TO DO
Decide whether each statement below agrees with the passage on AEP Ohio transmission rates, answering yes or no and quoting the deciding words of the passage. 1. For transmission pilot program participants, the demand portion of BTCR charges is based on the customer's load during AEP's 1CP. 2. Demand-based BTCR rates for pilot program participants will decrease by about 9%. 3. PJM held its first and second Incremental Auctions for the 2025/2026 Delivery Year.

DOCUMENT SEGMENT
----------------------------------------
Select interval-metered customers, including Brakey Energy clients, may choose to participate in a transmission pilot program. For participants, the demand portion of BTCR charges is calculated based on the customer’s load during AEP’s 1CP, as opposed to the default method, which uses monthly billed demand.
Demand-based BTCR rates for customers participating in AEP’s transmission pilot program will increase by approximately 9%. The tables below show the current and April 1, 2025 BTCR kWh and kW-based rates for non-transmission pilot program customers and transmission pilot program customers of AEP Ohio. The percentage change for each rate is also summarized.
Table 4: Current and April 1, 2025 BTCR Rates for AEP Ohio Customers

Table 5: Current and April 1, 2025 for AEP Ohio Customers Participating in the Transmission Pilot Program

If you would like more information about how the BTCR impacts your monthly electric costs, please contact Katie Emling.
PJM Releases Incremental Auction Results for 2025/2026 Delivery Year
On March 11, 2025, PJM released the results of its third Incremental Auction (IA), finalizing zonal net load capacity prices for the 2025/2026 Delivery Year (DY). Due to delays in the original Base Residual Auction (BRA) schedule, PJM did not hold its first or second IAs for the upcoming DY, which begins on June 1, 2025.
----------------------------------------
[Items from a dataset]
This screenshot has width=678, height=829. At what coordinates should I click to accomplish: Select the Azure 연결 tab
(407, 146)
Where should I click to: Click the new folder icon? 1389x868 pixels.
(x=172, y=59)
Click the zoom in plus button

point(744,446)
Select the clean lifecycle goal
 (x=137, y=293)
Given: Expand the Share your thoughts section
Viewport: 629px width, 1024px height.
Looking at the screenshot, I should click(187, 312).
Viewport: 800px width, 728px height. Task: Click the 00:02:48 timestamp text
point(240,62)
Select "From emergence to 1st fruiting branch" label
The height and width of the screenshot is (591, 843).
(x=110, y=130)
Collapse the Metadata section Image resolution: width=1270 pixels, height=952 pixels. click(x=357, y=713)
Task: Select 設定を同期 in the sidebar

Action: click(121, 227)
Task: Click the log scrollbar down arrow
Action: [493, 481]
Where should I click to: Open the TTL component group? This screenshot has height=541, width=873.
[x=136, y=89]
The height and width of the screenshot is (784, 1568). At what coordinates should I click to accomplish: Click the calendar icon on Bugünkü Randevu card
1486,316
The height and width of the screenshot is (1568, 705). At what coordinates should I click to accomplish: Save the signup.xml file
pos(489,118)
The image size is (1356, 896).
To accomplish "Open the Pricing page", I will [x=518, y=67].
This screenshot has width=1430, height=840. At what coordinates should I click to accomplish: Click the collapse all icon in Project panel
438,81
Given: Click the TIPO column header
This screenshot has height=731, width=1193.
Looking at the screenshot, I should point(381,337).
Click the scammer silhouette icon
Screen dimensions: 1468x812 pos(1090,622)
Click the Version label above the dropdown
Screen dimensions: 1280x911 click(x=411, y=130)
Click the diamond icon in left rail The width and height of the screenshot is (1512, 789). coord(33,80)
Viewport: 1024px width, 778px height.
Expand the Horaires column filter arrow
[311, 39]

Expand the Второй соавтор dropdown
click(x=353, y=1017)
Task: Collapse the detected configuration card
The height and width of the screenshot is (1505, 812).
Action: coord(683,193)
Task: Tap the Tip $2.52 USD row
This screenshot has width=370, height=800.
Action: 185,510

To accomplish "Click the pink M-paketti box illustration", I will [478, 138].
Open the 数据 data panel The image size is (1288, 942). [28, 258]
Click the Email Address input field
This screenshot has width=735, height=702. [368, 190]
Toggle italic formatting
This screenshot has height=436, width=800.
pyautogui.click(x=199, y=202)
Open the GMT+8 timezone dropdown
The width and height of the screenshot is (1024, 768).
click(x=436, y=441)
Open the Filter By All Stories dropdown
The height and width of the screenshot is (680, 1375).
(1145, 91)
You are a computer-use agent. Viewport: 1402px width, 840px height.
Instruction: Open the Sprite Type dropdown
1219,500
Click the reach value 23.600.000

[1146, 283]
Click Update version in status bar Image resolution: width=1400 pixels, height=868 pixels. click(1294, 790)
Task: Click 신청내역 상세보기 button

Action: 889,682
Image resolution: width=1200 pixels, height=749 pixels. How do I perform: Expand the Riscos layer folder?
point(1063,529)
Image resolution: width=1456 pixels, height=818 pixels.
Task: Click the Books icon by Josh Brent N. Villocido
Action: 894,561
----------------------------------------
FINAL RESULT
1. Yes: "the demand portion of BTCR charges is calculated based on the customer’s load during AEP’s 1CP"
2. No: "will increase by approximately 9%"
3. No: "PJM did not hold its first or second IAs for the upcoming DY"